If she had known, on that Friday in March when she cut school, that a random stranger’s shocking crime would have traumatic consequences, she never would have left campus. If the crime video never went viral, maybe she could have saved her mother, grandmother — and herself — from the endless replay of heartache and grief.
Finding a soul mate in Eli, a witness to the crime who is haunted by losses of his own, Rowan begins to see there is no simple, straightforward path to healing wounded hearts. Can she learn to trust, hope, and believe in happiness again?
My rating: 3 out of 5 stars

Me Since You was hard to get into, for me. The description is rather vague, and I didn't know much going into the novel, and this makes sense now that I've read it: nothing really happens for the first 100 pages or so.  I'm still not really sure how I feel about that - on the one hand, it works with the story, letting the plot develop in a very natural way. But on the other hand, this makes the story drag, because there seemed to be no real drive for the first part of the novel, and I think parts of it could have been cut to move the plot along a little faster.

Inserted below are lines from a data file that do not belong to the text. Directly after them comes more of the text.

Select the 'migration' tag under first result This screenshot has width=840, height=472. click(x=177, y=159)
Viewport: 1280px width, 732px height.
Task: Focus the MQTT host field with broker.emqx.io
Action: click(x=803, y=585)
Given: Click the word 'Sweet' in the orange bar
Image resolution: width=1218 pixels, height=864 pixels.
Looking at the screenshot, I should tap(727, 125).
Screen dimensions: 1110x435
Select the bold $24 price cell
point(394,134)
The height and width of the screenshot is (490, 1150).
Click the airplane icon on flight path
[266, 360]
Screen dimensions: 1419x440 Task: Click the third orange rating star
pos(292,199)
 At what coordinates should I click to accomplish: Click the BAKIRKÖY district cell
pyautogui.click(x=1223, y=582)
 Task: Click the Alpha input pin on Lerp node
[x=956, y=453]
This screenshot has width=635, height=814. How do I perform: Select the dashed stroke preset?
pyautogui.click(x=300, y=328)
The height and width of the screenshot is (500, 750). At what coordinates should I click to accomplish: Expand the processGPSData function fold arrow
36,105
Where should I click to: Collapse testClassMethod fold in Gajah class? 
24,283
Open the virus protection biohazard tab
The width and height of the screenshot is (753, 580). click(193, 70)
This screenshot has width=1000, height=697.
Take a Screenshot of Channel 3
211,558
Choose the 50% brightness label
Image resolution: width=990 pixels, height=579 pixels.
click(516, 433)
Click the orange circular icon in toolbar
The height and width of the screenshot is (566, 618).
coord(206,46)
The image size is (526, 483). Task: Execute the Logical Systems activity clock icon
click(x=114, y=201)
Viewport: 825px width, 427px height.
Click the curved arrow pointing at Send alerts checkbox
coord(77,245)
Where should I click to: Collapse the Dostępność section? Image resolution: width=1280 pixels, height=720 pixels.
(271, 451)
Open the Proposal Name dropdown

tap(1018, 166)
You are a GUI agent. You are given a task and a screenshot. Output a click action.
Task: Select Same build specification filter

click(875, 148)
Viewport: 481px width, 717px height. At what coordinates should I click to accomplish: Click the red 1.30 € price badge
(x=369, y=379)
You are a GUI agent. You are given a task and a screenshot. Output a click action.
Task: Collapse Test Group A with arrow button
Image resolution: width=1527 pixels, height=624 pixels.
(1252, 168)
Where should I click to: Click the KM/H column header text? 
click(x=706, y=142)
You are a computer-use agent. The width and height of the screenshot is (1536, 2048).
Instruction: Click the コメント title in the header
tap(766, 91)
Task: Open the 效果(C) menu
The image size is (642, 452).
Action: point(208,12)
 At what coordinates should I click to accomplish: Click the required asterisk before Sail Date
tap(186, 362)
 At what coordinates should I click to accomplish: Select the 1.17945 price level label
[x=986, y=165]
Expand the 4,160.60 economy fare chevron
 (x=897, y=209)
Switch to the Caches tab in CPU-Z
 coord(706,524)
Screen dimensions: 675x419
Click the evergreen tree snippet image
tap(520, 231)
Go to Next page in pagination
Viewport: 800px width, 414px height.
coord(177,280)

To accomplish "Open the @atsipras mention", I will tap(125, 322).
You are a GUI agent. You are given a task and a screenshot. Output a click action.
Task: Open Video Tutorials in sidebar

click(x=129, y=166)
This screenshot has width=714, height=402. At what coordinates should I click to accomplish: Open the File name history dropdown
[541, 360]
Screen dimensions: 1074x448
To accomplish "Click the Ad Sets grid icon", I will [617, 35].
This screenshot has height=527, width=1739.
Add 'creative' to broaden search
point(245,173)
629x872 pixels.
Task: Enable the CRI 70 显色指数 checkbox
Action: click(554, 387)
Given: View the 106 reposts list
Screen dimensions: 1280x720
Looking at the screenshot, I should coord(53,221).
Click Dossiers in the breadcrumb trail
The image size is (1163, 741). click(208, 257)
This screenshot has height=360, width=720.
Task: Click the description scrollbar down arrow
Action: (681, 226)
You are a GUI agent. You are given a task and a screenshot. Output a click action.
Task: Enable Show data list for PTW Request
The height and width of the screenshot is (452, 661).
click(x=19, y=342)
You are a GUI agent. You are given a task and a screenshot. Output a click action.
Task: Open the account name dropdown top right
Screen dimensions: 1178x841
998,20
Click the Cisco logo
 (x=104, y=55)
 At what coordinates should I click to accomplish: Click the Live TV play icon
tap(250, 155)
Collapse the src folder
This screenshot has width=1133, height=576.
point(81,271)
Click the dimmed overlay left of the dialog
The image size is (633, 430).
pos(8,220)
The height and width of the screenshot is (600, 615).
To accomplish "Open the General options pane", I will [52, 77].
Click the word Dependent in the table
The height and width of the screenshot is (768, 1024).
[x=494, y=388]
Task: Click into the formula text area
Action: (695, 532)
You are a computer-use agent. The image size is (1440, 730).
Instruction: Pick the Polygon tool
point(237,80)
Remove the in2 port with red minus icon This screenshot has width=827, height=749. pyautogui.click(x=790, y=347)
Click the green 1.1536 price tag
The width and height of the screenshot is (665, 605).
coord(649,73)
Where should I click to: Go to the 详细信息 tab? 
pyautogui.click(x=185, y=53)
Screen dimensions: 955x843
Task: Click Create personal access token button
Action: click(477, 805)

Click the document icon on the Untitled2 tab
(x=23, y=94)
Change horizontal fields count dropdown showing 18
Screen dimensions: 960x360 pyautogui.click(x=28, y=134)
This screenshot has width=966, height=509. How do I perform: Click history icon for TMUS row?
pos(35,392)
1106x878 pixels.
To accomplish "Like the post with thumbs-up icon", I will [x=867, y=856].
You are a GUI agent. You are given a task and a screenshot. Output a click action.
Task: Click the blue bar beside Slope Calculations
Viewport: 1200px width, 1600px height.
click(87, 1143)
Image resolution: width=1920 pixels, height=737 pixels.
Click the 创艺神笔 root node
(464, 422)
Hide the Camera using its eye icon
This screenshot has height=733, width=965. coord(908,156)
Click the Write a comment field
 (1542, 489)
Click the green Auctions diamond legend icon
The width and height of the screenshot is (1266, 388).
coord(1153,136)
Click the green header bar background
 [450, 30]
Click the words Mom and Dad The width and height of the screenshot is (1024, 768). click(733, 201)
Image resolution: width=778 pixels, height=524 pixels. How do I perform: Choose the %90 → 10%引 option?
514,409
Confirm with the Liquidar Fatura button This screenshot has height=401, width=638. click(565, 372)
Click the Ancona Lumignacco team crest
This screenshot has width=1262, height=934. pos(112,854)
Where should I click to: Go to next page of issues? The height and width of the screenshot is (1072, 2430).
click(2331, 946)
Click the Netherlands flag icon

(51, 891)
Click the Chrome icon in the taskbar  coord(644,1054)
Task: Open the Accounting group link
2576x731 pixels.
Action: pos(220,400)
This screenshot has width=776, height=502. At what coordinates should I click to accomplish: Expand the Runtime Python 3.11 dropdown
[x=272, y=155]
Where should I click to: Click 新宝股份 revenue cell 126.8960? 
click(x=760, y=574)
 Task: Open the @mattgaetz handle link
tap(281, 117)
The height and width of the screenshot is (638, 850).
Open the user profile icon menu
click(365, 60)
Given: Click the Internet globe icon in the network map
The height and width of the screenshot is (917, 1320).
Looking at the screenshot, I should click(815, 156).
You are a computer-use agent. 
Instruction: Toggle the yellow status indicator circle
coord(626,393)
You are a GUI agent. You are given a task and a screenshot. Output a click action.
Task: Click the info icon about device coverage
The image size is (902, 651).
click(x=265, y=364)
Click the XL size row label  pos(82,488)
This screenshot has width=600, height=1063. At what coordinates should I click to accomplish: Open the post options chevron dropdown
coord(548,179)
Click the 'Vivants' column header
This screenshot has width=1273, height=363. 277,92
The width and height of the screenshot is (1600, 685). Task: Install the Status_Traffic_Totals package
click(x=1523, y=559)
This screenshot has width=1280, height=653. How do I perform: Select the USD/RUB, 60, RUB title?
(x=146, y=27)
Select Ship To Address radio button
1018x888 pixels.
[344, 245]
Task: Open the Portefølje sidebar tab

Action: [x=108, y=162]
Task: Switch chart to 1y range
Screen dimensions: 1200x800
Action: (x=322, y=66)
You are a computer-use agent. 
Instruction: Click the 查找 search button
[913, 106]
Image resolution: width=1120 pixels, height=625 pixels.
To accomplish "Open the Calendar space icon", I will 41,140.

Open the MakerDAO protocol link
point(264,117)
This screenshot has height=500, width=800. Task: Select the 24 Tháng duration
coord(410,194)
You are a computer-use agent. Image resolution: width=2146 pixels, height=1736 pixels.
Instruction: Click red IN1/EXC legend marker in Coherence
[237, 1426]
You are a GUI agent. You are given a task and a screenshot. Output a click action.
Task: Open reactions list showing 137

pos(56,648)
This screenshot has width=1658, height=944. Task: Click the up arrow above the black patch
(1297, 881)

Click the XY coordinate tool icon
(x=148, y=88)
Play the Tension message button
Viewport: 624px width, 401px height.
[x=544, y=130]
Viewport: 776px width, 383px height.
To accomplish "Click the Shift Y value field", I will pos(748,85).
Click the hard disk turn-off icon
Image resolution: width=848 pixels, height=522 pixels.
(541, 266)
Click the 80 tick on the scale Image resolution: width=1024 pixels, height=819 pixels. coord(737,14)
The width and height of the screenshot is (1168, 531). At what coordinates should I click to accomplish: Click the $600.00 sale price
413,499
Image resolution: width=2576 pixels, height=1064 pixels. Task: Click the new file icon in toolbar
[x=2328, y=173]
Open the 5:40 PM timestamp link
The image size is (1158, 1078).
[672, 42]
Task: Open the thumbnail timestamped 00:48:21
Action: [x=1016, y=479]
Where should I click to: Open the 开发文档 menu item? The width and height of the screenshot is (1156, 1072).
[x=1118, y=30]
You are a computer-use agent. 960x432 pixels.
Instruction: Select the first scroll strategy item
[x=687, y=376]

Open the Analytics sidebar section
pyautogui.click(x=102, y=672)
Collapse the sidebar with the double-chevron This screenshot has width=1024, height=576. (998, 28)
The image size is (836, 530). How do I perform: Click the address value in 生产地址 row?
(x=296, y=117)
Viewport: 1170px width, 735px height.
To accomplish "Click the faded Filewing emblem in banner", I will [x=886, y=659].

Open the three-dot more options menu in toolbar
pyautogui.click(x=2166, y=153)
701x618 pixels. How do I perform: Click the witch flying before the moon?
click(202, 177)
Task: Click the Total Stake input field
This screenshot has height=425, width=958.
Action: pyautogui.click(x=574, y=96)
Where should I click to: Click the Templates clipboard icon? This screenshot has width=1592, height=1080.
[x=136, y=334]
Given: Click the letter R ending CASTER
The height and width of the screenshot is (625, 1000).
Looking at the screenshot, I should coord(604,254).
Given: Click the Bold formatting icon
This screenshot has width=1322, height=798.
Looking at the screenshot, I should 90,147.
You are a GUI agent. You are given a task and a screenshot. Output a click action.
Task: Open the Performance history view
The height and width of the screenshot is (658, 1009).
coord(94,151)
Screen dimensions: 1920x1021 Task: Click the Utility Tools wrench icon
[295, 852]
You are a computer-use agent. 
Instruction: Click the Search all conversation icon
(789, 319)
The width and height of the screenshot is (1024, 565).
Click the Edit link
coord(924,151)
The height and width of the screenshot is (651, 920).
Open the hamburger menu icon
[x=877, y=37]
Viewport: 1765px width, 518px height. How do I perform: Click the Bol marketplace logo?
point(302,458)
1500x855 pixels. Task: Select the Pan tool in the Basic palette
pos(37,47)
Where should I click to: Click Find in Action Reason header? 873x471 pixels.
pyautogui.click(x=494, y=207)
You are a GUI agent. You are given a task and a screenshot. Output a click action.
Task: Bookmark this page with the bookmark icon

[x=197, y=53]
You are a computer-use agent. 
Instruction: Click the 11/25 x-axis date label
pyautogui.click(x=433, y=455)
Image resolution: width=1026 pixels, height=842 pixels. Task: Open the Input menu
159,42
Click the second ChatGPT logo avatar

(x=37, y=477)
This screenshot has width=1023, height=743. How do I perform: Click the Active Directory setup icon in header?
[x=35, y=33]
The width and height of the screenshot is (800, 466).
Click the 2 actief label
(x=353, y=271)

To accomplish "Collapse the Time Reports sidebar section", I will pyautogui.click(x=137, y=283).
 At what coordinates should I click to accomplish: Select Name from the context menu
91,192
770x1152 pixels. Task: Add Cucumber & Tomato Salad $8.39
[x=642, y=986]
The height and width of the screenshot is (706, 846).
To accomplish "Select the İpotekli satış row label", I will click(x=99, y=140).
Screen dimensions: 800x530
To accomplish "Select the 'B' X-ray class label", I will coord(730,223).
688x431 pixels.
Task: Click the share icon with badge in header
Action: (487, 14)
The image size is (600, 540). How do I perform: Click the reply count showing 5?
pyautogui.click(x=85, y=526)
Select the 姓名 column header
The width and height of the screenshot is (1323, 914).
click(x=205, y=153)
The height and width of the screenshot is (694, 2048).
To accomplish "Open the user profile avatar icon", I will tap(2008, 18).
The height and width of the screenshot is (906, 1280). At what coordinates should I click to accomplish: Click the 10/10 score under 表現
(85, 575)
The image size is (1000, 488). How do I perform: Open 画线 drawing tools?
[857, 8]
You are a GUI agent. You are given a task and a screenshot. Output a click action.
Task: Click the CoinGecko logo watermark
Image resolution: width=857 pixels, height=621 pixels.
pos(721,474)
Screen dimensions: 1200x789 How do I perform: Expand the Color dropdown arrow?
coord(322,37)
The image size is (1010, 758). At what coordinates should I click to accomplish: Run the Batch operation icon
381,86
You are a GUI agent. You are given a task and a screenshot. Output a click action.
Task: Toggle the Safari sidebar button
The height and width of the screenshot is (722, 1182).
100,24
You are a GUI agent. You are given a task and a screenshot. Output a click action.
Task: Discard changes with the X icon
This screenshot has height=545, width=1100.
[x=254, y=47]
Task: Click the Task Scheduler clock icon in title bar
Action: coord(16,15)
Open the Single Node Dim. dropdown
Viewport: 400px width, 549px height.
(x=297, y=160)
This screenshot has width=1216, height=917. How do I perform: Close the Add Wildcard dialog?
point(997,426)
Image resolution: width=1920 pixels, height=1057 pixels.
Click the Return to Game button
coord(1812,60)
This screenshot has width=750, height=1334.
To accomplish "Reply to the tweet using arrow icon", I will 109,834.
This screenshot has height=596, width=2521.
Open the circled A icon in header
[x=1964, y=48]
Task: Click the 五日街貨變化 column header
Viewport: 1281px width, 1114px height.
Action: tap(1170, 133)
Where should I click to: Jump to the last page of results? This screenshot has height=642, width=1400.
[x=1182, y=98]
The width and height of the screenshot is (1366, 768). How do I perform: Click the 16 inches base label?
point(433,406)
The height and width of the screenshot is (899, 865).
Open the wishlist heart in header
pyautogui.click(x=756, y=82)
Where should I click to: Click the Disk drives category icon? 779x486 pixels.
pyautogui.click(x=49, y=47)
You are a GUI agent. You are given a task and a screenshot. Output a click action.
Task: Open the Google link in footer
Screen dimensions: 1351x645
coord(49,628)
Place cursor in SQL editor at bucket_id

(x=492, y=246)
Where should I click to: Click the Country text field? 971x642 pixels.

Once the plot gets started, though, I really enjoyed the story. This is hard to talk about without spoiling anything, but I don't think I'm giving too much away when I say that this novel deals with grief. The emotions are exceptionally well-done, and I felt Rowan's raw grief throughout. The whole story is heart-wrenching; one of the most honest portrayals of grief I've ever read.

What I didn't love, though, are the characters. Even though I felt Rowan's grief, I don't feel like I ever got to know her outside of these emotions. The reader knows nothing about her interests, her goals, anything, which made it hard for me to connect with her. Considering the development of the story, I think it would have been especially important to get to know Rowan's parents' characters, but they stay one-dimensional as well. Even though she doesn't play a central role in the second half of the story, I would have liked to see some more in-depth development of Nadia, Rowan's best friend, too. The only character I somewhat liked is Eli, the romantic interest, but again, he is reduced to what he has been through, rather than who he is as a person, and what it is that him and Rowan connect, aside from their shared experience. The whole novel is very focused on how the characters move on from the traumatic events in their past, but we never get to see them simply as people.

Me Since You is a good book; I just didn't connect with it personally as much as I wanted to, mainly because of the slow-moving plot and the one-dimensional characters. I do still recommend it, though, if you're looking for something that deals with grief, because the depiction of grief in Me Since You is authentic, raw, and heart-wrenching.